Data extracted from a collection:
*** Begin section ***

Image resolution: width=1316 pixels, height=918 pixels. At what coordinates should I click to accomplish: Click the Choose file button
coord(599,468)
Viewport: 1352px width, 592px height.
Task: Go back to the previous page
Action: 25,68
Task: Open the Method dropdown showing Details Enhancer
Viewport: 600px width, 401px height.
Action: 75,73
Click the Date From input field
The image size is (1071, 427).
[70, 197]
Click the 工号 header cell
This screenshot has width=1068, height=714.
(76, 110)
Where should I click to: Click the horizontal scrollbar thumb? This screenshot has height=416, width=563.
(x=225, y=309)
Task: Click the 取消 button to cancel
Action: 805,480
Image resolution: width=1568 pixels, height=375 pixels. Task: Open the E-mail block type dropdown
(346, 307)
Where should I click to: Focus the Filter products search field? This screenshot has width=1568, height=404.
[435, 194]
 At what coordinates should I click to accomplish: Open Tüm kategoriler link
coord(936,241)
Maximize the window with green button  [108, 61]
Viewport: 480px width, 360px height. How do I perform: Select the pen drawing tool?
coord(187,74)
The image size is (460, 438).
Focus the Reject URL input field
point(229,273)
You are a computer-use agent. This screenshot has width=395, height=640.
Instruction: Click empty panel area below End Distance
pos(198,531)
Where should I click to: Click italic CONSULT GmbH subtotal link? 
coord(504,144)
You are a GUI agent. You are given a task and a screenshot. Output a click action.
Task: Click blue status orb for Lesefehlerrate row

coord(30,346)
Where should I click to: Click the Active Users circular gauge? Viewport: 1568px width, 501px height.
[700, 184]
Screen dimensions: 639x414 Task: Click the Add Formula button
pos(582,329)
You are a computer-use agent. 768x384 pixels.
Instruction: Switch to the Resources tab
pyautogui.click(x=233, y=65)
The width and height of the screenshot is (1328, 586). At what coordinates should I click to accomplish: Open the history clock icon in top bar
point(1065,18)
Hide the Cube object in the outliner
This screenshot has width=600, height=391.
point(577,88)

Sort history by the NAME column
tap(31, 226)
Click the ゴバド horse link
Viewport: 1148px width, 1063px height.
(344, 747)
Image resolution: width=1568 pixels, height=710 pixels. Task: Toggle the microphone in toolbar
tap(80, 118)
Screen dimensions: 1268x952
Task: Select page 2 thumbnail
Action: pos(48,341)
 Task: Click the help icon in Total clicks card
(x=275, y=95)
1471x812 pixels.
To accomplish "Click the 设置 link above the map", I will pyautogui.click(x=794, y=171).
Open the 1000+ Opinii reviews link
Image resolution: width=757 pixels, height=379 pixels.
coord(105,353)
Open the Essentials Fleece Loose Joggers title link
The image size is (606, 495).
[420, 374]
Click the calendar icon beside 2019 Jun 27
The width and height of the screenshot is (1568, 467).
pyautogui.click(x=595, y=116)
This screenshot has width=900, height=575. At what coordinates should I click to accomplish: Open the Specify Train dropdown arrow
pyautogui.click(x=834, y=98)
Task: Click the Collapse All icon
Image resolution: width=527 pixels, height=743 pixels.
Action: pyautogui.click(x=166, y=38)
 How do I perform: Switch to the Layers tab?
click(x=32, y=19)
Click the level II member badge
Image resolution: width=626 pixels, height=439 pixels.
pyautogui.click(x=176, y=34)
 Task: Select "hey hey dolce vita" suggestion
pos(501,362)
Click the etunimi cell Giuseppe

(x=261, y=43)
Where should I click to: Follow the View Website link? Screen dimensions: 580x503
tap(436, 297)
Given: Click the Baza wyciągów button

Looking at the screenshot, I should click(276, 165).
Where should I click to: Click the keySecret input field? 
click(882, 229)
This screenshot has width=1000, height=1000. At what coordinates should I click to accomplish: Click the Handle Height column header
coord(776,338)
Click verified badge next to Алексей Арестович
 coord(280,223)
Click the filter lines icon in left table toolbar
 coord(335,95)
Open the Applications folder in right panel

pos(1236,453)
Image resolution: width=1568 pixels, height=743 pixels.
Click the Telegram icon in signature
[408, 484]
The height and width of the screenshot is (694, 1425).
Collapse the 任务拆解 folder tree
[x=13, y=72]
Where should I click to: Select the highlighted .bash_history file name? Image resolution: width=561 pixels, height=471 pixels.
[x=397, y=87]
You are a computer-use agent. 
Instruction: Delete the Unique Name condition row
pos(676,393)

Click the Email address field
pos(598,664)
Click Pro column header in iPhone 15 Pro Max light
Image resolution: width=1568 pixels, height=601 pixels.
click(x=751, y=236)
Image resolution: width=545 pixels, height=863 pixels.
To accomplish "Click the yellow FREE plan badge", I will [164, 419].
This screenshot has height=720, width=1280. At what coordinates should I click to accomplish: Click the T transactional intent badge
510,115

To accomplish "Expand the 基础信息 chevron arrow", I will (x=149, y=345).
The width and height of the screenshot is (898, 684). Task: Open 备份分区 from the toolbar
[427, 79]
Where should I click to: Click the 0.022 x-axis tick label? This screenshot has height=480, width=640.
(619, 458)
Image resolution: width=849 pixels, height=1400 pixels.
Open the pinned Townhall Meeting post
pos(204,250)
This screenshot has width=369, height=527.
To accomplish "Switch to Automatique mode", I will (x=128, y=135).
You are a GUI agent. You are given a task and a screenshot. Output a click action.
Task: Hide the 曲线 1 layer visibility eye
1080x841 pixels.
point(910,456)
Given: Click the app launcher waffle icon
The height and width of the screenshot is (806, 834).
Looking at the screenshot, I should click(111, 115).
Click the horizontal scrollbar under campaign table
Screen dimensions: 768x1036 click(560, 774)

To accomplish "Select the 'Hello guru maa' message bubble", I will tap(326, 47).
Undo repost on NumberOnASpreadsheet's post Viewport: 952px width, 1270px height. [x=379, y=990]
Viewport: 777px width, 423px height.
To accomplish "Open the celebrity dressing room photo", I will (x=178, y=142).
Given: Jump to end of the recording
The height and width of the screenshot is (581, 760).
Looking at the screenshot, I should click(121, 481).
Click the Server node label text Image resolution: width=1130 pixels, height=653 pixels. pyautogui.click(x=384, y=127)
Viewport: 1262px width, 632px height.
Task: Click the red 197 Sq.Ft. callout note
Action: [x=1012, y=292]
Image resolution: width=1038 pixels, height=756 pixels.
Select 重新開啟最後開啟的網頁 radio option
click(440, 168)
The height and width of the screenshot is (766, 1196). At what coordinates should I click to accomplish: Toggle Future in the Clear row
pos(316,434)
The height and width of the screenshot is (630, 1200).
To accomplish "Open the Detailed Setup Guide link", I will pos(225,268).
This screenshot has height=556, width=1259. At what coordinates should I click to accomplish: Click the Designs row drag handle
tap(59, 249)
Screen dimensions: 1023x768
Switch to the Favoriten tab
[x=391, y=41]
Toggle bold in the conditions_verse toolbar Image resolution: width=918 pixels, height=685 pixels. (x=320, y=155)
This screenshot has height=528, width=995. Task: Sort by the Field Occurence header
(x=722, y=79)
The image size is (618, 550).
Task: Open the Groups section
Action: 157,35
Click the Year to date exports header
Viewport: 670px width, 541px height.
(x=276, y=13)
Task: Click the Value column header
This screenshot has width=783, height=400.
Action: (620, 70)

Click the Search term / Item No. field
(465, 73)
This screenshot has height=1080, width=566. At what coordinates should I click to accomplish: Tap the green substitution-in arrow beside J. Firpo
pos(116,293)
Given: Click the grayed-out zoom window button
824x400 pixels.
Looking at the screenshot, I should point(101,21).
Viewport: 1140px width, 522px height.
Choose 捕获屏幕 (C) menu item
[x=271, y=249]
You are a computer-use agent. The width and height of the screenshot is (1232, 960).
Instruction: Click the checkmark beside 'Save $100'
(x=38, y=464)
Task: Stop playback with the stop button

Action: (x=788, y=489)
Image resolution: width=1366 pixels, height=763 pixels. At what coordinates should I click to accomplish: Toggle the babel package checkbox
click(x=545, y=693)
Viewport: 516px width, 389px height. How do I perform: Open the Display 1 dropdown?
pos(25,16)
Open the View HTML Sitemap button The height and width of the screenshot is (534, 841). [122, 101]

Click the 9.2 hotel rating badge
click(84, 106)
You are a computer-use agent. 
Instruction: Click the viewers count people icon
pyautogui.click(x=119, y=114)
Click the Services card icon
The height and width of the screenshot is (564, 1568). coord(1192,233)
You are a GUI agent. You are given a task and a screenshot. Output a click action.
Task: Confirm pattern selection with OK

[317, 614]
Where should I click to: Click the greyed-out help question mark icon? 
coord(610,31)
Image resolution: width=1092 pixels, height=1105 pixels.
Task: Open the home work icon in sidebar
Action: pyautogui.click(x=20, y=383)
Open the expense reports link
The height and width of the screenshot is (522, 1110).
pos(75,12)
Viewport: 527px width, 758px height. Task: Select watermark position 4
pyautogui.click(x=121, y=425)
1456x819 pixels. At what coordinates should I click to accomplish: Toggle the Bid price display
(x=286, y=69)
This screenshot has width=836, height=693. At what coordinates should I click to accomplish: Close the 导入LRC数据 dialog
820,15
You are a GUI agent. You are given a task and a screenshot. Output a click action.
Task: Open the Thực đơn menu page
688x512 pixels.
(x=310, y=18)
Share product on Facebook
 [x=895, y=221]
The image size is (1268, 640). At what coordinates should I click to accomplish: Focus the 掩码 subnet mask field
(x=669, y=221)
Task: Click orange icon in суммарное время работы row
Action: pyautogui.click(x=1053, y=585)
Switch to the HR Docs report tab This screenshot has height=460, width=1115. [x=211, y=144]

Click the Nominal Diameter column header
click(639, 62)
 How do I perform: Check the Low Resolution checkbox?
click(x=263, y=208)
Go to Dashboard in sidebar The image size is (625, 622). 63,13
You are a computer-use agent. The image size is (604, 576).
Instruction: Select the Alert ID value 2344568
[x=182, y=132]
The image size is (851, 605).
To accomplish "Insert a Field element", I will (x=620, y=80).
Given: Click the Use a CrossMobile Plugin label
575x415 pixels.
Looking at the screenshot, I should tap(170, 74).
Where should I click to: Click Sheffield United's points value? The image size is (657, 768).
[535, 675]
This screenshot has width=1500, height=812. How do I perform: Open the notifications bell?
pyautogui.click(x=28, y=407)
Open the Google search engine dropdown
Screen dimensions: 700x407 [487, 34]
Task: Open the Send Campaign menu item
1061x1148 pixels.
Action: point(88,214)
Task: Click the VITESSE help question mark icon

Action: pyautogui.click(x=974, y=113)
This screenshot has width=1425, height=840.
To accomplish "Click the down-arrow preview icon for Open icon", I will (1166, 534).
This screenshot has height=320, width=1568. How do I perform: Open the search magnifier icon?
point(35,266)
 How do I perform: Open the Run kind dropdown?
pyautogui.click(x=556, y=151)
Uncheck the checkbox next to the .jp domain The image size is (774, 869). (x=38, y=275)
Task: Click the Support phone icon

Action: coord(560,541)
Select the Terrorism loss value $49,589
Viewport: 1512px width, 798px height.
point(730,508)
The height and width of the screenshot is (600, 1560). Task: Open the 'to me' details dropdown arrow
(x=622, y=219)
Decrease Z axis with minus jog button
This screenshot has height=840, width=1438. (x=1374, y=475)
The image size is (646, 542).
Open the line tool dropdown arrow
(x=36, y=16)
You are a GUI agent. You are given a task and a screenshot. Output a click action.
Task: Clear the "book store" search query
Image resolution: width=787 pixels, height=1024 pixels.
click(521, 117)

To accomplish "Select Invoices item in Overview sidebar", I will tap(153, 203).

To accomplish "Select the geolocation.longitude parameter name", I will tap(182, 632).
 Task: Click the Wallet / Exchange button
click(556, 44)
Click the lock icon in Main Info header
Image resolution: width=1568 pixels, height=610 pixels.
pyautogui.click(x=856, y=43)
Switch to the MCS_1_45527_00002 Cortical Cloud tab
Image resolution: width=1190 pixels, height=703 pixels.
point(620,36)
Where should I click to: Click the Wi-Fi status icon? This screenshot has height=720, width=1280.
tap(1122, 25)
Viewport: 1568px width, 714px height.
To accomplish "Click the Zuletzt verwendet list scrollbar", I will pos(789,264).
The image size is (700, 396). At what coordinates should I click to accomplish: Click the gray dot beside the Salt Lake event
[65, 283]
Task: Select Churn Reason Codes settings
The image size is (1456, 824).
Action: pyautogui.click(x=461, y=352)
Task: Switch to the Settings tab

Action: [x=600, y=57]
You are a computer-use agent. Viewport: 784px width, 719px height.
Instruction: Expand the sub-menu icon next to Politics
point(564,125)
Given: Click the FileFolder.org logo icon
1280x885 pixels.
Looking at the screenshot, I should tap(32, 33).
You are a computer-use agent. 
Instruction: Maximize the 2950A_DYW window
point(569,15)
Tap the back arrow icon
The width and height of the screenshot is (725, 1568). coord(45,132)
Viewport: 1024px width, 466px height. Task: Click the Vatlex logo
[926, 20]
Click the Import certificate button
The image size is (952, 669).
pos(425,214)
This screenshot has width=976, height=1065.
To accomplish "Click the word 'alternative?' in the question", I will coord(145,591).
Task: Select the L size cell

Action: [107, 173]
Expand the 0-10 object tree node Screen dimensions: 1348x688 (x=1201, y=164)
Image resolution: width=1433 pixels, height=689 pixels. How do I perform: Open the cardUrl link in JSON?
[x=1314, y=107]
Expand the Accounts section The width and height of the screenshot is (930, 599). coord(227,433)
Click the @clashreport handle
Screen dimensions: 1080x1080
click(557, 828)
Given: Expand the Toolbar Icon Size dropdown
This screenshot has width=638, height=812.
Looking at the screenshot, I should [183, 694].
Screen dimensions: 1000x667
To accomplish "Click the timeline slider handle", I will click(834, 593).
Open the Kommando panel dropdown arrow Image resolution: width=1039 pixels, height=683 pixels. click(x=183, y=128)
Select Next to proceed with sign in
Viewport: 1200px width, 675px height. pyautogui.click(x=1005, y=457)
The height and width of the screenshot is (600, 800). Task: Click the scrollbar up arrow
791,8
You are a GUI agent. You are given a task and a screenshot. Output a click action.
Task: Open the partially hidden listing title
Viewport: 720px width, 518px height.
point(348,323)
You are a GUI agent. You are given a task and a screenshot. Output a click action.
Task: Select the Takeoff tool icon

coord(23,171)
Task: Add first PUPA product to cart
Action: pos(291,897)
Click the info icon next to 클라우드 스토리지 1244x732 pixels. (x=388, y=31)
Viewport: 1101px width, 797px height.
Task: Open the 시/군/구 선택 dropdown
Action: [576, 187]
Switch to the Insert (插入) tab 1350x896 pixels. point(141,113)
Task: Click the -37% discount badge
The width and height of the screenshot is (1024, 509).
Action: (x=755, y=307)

*** End section ***

**Try it:** Retype only the lines above between the line with "Collapse the 任务拆解 folder tree" and the line with "Image resolution: width=545", counting those two lines as well, and keep every character as it is.

**Finished task:**
Collapse the 任务拆解 folder tree
[x=13, y=72]
Where should I click to: Select the highlighted .bash_history file name? Image resolution: width=561 pixels, height=471 pixels.
[x=397, y=87]
You are a computer-use agent. 
Instruction: Delete the Unique Name condition row
pos(676,393)

Click the Email address field
pos(598,664)
Click Pro column header in iPhone 15 Pro Max light
Image resolution: width=1568 pixels, height=601 pixels.
click(x=751, y=236)
Image resolution: width=545 pixels, height=863 pixels.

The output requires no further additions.